『実践Common Lisp』20.6 EVAL-WHEN

「20.6 EVAL-WHEN」に書いてある内容がどう考えてもおかしくて、これは翻訳のミスじゃないかと思って調べてみたら、やはり正誤表に載っていた。とはいえ多分、そもそも原文も分かりにくいのだろうと思う。HyperSpecの説明の方がずっと分かりやすい。

:compile-toplevel と :load-toplevel が意味を持つのは、次の2つの条件が揃ったときだけだ。

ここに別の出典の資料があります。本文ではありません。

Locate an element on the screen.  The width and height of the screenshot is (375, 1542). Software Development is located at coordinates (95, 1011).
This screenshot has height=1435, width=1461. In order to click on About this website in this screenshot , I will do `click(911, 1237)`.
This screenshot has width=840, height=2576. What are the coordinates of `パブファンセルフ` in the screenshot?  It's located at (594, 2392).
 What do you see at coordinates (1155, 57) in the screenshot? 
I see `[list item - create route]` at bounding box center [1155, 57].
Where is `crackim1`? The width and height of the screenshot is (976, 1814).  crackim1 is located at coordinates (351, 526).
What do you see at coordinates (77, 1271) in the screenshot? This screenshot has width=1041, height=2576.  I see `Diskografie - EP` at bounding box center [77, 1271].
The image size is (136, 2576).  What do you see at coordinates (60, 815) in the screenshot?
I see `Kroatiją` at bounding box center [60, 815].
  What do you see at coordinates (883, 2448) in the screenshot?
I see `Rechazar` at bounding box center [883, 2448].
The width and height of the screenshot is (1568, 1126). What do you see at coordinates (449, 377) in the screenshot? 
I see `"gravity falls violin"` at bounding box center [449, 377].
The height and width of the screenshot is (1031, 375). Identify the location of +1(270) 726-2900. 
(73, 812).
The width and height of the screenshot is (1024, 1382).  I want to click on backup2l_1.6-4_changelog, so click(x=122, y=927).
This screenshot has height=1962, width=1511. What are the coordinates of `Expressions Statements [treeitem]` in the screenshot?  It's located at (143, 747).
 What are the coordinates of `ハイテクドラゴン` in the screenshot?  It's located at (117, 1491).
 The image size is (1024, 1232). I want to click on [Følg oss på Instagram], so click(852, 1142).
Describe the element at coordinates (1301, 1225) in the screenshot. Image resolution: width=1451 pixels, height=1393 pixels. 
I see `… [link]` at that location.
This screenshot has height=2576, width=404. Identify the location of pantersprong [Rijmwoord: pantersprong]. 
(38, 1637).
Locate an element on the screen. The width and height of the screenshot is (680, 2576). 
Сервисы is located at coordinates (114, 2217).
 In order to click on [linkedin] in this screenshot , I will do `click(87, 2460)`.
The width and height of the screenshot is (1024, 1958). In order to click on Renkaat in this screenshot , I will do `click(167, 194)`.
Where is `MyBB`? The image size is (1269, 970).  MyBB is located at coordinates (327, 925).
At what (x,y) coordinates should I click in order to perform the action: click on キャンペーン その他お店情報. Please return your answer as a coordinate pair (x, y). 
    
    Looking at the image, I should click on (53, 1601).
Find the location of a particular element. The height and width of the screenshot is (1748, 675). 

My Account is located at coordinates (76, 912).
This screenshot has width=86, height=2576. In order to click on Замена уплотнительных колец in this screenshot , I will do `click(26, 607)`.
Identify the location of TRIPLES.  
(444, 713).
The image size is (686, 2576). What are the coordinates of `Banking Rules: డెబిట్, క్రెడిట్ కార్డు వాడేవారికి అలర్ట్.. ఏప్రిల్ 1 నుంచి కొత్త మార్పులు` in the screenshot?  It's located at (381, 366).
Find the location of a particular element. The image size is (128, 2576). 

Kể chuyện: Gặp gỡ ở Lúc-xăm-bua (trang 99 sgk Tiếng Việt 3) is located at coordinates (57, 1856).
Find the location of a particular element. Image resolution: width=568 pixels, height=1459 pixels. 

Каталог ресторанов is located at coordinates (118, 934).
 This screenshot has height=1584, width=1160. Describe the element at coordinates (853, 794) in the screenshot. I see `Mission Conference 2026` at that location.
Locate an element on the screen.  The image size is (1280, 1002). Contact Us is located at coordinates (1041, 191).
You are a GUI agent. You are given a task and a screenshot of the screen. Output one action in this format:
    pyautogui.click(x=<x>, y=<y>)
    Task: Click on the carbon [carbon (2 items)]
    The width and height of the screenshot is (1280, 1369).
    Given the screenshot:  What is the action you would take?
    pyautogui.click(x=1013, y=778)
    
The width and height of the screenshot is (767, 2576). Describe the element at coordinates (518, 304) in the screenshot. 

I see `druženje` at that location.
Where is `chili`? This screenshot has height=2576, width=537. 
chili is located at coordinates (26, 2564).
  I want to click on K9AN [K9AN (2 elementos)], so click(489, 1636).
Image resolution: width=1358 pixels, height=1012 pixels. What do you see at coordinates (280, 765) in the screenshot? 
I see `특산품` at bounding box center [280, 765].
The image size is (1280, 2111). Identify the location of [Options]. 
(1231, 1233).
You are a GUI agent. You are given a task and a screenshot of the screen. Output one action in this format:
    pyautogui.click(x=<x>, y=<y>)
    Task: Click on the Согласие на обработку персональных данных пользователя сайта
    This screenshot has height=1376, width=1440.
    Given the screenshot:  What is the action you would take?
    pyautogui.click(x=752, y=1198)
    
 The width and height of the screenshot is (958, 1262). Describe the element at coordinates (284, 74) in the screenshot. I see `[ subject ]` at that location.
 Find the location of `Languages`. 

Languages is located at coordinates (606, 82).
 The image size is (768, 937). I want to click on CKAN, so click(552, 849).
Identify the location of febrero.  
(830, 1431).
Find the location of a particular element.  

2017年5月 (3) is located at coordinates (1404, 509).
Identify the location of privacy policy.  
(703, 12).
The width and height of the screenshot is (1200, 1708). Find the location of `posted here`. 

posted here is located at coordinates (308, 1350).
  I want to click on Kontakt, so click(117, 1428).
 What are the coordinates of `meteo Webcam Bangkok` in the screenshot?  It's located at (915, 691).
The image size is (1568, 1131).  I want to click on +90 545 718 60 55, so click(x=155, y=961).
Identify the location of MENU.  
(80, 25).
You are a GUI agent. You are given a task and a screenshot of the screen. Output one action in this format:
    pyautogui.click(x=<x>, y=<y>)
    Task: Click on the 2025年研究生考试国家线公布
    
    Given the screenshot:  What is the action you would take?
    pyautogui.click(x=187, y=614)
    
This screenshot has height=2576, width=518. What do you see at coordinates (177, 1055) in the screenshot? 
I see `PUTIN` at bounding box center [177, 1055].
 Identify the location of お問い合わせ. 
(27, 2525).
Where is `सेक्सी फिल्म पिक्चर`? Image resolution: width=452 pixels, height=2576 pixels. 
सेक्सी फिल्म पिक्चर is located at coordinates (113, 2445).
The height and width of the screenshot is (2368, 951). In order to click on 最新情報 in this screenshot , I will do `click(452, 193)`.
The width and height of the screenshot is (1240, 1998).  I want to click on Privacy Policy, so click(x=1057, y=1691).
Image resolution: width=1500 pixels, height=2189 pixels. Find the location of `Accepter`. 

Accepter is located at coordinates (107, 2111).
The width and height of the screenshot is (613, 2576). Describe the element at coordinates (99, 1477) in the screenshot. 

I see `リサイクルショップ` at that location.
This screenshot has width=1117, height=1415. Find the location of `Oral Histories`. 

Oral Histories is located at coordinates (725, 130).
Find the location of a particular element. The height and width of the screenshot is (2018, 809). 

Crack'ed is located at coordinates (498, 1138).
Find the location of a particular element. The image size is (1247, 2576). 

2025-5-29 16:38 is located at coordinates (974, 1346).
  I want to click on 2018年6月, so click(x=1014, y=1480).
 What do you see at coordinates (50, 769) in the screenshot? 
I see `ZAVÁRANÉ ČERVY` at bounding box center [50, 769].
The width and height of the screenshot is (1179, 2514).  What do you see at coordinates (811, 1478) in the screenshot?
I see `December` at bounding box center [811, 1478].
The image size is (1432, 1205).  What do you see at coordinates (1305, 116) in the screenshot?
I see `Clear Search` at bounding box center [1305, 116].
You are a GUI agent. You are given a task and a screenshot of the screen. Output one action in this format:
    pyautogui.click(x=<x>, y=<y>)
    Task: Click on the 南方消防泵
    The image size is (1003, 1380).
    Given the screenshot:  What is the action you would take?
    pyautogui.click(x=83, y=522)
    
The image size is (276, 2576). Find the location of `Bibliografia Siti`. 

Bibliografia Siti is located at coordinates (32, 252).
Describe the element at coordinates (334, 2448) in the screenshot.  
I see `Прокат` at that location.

  1. COMPILE-FILE でlispファイルをコンパイルするとき
  2. EVAL-WHEN がトップレベルフォームとして現れる場合

:comile-toplevel が指定されていれば、コンパイル時に評価される。:load-toplevel が指定されていれば、faslファイルを LOAD したときに評価される。

上の2条件が揃わない場合は、「:execute が指定されていれば評価される」「:execute が指定されていないと評価されない」という、ごく単純な動作になる。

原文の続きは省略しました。